- _VORGEGEBENER TEXT_:
Nationalratspräsident Khol empfängt den Trientiner Landeshauptmann
Wien (pk) - Nationalratspräsident Andreas Khol begrüßte am Dienstag (09.
09.) Mittag den Landeshauptmann der autonomen Region Trient, Lorenzo Dellai, sehr herzlich im Parlament
und bat ihn nach einem Vier-Augen-Gespräch zu einem Gedankenaustausch mit Mitgliedern des Südtirol-Unterausschusses
des Nationalrates.
Präsident Khol leitete das Gespräch mit der Feststellung ein, dass sich die Situation in der Europa-Region
Tirol in eine ganz andere Richtung entwickelt habe, als sie noch vor 15 Jahren bestanden habe. War früher
stets von einem Dualismus zwischen Provinzen und Regionen die Rede gewesen, bestehen heute hervorragende Beziehungen
zwischen Südtirol und Welschtirol und auch mit dem Bundesland Tirol. In Rom stehen Trient und Bozen auf derselben
Seite. "Daher kann man heute über die wirklichen Probleme der Menschen reden, über Verkehr, Wissenschaft
sowie darüber, was uns verbindet", sagte der Nationalratspräsident.

- _ZU ERLEDIGENDE AUFGABEN_:
1) Welches Amt hat Lorenzo Dellai laut der Meldung über den Empfang des Trientiner Landeshauptmanns inne?
2) Schreibe die Meldung über den Empfang des Trientiner Landeshauptmanns nach ihrem letzten Satz weiter.

- _BEREITGESTELLTE DATEN_:
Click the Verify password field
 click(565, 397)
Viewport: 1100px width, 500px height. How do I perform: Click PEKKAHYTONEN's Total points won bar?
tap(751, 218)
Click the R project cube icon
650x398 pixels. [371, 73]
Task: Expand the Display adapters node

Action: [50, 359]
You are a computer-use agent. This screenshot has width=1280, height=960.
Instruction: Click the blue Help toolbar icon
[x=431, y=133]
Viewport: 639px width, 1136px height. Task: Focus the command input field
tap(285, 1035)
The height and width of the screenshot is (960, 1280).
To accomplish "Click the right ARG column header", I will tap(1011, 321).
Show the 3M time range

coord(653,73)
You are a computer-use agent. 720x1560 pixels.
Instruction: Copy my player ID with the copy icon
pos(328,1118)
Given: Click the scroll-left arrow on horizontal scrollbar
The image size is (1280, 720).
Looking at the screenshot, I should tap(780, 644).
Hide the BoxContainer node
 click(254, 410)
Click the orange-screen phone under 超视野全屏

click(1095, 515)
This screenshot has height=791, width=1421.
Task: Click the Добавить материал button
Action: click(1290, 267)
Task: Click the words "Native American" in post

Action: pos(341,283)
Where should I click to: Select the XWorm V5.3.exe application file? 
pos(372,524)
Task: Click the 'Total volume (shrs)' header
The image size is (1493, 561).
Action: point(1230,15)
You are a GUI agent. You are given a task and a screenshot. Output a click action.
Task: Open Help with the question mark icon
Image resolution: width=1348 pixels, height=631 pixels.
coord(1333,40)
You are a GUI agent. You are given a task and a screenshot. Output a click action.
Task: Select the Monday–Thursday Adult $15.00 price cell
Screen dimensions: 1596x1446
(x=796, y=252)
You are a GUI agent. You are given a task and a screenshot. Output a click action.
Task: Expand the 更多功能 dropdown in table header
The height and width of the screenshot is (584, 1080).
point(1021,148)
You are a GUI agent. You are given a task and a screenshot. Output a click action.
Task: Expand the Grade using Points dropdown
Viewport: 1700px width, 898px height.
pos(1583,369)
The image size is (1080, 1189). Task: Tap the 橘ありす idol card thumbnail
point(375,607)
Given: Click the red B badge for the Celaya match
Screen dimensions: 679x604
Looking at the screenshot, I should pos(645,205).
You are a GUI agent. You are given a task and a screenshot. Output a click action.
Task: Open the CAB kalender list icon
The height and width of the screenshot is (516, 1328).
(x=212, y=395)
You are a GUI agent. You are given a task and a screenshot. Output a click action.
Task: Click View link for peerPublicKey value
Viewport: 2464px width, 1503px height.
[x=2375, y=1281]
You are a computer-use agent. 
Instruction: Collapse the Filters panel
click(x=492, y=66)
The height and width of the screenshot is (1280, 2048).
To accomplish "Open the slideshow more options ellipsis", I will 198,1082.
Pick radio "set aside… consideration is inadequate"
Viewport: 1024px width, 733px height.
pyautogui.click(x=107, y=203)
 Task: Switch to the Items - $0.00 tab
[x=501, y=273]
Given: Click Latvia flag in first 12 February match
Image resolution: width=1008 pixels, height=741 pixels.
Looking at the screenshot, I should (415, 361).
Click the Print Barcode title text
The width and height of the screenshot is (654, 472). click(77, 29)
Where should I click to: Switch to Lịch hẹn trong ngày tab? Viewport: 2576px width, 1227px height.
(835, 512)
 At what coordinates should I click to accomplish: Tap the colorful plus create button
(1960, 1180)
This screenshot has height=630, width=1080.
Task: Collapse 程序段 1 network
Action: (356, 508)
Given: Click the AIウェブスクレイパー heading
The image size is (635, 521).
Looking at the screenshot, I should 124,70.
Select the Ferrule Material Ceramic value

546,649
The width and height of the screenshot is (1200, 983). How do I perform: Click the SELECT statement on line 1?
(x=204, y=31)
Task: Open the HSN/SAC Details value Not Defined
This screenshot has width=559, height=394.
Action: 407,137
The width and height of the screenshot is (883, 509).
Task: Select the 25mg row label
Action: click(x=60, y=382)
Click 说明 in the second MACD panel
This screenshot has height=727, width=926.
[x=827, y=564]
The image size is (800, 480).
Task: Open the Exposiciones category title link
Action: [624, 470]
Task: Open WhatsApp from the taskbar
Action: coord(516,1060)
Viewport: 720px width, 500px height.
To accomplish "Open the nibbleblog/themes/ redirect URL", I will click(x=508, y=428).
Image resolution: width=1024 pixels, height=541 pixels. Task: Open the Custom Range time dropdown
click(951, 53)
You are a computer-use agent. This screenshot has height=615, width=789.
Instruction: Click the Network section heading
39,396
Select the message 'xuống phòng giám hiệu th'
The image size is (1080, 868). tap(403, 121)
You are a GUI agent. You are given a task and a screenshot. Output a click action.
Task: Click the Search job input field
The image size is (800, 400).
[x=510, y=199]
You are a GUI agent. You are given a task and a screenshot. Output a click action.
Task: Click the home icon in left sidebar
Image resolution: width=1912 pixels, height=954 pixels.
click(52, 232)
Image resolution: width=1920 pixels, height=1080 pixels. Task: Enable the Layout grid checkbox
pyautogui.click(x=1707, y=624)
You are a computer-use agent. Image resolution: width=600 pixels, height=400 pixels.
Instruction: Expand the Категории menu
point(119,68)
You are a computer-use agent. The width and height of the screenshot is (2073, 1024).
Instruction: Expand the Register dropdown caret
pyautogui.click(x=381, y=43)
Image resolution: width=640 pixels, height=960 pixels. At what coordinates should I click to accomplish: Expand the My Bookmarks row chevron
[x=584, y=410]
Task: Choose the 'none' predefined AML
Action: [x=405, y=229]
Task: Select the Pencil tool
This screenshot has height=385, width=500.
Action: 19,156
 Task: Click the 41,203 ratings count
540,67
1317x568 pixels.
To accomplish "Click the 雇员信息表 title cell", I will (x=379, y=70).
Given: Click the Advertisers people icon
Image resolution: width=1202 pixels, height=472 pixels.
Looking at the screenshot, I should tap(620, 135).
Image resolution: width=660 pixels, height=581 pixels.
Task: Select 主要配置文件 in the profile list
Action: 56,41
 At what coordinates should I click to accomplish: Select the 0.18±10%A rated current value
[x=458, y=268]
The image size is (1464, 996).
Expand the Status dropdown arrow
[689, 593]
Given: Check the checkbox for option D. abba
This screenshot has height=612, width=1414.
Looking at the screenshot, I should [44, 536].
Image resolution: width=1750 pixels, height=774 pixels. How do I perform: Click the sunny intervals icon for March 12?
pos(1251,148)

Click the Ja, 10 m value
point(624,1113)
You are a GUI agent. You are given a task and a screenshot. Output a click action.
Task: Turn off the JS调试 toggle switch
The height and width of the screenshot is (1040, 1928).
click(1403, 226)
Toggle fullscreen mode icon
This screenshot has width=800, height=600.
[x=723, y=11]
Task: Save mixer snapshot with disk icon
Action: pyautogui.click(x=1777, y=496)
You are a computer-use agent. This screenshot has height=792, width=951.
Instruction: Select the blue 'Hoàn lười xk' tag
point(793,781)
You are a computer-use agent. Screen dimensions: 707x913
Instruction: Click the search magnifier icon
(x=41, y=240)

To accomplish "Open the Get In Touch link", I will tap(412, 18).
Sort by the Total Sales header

- _ANTWORTEN JE AUFGABE_:
1) Er ist Landeshauptmann der autonomen Region Trient.

2)
Landeshauptmann Dellai erinnerte an das Zehn-Jahres-Jubiläum zum Abschluss des Südtirol-Pakets und zur
internationalen Streitbeilegung. "Was allerdings nicht beendet worden sei, ist die Rolle, die Österreich
weiterhin für den Dialog und für die Beziehungen mit unserer Region spielt", sagte Landeshauptmann
Dellai und betonte, dass Österreichs Rolle in Trient positiv gesehen werde.
Das Gruber-De Gaspari-Abkommen, das in erster Linie dazu gedient habe, die Südtirol-Frage zu lösen, erweise
sich als sehr weitsichtiges Abkommen, mit dem ein institutioneller Rahmen für den gesamten Grenzbereich Tirol
– Italien geschaffen worden sei.
Auch Lorenzo Dellai charakterisierte die Beziehungen zwischen Trient und Bozen als ausgezeichnet, noch nie habe
so großes Vertrauen und so intensive Zusammenarbeit zwischen Trient und Bozen geherrscht, sagte Dellai und
informierte über die Absicht, weitere Schritte in Richtung "Europaregion" zu setzen. In diesem Zusammenhang
lautete Dellais Wunsch an das österreichische Parlament, das Zusatzabkommen zum Madrider Abkommen bald zu
ratifizieren. Dies sei wichtig, um Themen, die für die Brenner-Achse relevant sind, mit größerer
Schlagkraft zu verfolgen: die Lösung von Verkehrs- und Umweltproblemen und die Kooperation in Kultur und Wissenschaft.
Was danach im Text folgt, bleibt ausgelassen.